Biosynthesis of riboflavin. Single turnover kinetic analysis of GTP cyclohydrolase II.

Abstract

GTP cyclohydrolase II catalyzes the conversion of GTP into a mixture of 2,5-diamino-6-ribosylamino-4(3H)-pyrimidinone 5'-phosphate (Compound 2), formate, and pyrophosphate. Moreover, GMP was recently shown to be formed as a minor product.
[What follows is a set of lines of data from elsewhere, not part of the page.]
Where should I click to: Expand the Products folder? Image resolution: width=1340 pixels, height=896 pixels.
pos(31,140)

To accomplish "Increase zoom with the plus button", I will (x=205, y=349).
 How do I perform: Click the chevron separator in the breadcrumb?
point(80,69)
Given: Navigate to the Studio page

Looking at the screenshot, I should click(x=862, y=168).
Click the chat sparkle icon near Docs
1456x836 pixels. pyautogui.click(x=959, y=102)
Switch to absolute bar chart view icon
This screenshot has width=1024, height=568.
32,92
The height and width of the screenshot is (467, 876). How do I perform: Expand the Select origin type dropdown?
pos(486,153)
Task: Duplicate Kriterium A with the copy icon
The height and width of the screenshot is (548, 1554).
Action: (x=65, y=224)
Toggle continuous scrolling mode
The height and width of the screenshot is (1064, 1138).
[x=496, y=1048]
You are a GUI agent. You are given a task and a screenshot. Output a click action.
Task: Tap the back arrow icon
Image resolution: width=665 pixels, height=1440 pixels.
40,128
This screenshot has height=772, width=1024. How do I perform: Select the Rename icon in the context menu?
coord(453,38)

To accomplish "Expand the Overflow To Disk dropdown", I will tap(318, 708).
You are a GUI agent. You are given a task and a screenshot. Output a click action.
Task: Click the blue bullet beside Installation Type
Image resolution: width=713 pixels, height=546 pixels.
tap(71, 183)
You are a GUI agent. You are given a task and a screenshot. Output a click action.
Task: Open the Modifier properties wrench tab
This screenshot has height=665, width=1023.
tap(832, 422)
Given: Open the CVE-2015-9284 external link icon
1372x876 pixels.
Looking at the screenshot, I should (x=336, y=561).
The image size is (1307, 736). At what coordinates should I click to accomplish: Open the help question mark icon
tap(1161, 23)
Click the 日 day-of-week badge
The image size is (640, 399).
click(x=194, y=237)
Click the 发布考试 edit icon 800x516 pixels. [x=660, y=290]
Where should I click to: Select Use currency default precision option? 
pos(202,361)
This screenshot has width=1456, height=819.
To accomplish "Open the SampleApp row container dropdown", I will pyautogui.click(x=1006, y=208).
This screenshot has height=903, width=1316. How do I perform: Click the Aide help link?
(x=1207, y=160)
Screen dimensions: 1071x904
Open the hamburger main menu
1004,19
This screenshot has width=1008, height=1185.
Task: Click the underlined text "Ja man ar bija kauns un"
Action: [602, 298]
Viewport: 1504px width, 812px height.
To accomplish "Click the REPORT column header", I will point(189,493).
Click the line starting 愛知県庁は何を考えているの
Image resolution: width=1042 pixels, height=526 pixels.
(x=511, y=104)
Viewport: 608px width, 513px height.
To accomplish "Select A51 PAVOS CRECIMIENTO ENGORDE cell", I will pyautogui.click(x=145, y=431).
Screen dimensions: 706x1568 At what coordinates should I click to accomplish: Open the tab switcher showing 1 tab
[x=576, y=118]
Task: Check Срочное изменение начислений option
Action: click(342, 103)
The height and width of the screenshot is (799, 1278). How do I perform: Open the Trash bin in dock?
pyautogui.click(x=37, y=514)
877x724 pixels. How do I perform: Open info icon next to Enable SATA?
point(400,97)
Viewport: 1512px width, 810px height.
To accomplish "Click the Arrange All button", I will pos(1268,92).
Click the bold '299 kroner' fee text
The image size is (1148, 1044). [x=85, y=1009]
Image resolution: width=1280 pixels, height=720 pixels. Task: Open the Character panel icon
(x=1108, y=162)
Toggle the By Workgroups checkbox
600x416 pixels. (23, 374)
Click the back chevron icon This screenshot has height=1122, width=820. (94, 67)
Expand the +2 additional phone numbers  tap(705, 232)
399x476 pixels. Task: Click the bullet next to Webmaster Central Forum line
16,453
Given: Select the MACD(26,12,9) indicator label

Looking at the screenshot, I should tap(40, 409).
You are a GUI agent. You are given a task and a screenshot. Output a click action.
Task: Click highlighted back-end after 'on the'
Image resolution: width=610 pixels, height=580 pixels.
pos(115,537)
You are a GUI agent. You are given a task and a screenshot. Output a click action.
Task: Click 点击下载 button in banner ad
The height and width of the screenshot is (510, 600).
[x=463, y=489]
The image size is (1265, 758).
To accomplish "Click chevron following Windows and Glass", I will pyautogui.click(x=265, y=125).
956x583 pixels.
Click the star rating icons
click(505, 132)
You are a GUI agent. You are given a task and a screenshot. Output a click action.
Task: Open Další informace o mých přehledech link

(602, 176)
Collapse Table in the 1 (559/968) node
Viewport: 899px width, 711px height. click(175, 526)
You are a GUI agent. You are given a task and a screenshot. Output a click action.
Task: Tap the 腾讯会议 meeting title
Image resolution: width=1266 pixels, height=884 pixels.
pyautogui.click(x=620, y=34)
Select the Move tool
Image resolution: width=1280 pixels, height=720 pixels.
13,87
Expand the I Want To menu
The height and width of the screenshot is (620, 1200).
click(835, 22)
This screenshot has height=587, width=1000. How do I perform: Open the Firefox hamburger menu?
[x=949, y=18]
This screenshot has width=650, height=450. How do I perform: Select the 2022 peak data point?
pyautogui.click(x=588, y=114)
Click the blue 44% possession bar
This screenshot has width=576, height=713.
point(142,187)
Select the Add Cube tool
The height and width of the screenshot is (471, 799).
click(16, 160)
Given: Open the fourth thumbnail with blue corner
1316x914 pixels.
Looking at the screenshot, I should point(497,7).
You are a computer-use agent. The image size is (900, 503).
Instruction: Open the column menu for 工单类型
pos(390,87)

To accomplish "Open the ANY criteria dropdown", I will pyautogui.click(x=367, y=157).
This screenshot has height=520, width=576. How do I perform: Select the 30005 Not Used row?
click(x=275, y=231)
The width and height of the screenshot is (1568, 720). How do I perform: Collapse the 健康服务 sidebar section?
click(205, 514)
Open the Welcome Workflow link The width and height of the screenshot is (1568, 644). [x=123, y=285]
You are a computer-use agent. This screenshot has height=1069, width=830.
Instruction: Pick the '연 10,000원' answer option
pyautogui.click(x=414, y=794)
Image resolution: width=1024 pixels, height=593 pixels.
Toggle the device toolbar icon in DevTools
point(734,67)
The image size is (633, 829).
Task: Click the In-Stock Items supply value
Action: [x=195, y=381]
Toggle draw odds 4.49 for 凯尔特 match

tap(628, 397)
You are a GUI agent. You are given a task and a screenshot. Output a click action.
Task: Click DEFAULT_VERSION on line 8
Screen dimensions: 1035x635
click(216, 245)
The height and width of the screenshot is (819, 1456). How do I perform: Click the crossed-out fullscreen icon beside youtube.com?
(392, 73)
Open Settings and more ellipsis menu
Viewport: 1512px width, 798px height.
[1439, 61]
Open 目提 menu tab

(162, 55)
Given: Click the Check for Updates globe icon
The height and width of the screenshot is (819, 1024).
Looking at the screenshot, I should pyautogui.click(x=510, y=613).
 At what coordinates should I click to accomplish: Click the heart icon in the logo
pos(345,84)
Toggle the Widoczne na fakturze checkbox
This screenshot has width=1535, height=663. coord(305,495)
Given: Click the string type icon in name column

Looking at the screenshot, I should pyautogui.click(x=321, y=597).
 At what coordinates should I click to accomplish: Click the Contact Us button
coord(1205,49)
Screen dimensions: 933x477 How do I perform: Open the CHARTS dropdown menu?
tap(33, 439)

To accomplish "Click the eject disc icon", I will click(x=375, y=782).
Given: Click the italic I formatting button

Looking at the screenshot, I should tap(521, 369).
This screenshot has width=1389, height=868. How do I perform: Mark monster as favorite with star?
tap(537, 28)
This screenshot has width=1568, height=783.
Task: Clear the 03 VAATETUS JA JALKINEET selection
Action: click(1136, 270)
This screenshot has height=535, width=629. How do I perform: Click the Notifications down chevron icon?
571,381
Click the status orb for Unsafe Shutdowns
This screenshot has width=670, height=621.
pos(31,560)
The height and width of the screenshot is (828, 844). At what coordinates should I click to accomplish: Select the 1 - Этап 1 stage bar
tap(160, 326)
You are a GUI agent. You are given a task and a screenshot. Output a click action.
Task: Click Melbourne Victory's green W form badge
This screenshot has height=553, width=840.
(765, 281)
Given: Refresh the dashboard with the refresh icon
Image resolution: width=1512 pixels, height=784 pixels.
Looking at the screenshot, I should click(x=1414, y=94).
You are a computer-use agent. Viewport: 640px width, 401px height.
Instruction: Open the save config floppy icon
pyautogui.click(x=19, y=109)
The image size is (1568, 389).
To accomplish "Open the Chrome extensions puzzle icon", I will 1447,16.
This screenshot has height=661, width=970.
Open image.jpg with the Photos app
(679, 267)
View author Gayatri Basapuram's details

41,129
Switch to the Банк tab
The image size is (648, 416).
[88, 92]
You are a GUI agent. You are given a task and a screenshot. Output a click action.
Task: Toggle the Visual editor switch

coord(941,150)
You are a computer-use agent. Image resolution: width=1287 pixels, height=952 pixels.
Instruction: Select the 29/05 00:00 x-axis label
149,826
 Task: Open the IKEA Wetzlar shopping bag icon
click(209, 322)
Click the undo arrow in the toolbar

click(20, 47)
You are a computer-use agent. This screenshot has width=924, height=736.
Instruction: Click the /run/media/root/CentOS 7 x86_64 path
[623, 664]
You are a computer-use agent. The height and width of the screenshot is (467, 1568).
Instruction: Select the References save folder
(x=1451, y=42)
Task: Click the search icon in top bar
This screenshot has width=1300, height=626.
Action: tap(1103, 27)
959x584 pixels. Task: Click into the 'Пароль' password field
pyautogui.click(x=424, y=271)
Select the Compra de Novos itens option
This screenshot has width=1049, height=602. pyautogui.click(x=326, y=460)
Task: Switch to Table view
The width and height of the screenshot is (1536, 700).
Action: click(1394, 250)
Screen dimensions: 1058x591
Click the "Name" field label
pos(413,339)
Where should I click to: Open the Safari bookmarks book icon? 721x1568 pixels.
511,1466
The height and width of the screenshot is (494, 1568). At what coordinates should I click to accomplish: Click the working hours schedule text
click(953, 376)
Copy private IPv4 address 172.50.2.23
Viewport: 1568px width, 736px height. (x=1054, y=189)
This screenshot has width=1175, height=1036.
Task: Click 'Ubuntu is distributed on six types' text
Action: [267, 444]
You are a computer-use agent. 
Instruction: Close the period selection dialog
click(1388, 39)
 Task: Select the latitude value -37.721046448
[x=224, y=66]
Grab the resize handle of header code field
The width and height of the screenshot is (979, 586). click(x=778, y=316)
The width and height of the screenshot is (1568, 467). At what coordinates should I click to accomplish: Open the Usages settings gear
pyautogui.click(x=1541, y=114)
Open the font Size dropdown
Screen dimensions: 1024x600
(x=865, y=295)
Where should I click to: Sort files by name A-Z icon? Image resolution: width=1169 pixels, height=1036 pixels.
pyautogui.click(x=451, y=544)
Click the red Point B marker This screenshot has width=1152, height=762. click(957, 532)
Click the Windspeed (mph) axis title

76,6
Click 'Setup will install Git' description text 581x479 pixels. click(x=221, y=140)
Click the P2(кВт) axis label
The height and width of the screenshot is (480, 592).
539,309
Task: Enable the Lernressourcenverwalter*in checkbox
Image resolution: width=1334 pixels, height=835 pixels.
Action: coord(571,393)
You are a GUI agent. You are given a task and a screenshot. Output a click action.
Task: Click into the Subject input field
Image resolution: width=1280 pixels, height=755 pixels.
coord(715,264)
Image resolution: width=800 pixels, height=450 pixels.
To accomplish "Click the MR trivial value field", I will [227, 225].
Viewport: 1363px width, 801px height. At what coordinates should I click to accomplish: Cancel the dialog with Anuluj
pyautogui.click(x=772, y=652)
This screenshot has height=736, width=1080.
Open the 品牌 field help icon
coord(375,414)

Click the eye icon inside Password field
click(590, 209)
The major product (Compound 2) serves as the first committed intermediate in the biosynthesis of the vitamin, riboflavin. Numerous pathogenic microorganisms are absolutely dependent on endogenous synthesis of riboflavin. The enzymes of this pathway are therefore potential drug targets, and mechanistic studies appear relevant for development of bactericidal inhibitors. Pre-steady state quenched flow analysis of GTP cyclohydrolase II shows the rate-determining step to be located at the beginning of the reaction sequence catalyzed by the enzyme. Thus, GTP is consumed at a rate constant of 0.064 s(-1), and the reaction product, Compound 2, is formed at an apparent rate constant of 0.062 s(-1). Stopped flow experiments monitored by multiwavelength photometry are well in line with these data. 2-Amino-5-formylamino-6-ribosylamino-4(3H)-pyrimidinone triphosphate can serve as substrate for GTP cyclohydrolase II but does not fulfill the criteria for a kinetically competent intermediate. A hypothetical reaction mechanism involves the slow formation of a phosphoguanosyl derivative of the enzyme under release of pyrophosphate. The covalently bound phosphoguanosyl moiety is proposed to undergo rapid hydrolytic release of formate from the imidazole ring and/or hydrolytic cleavage of the phosphodiester bond.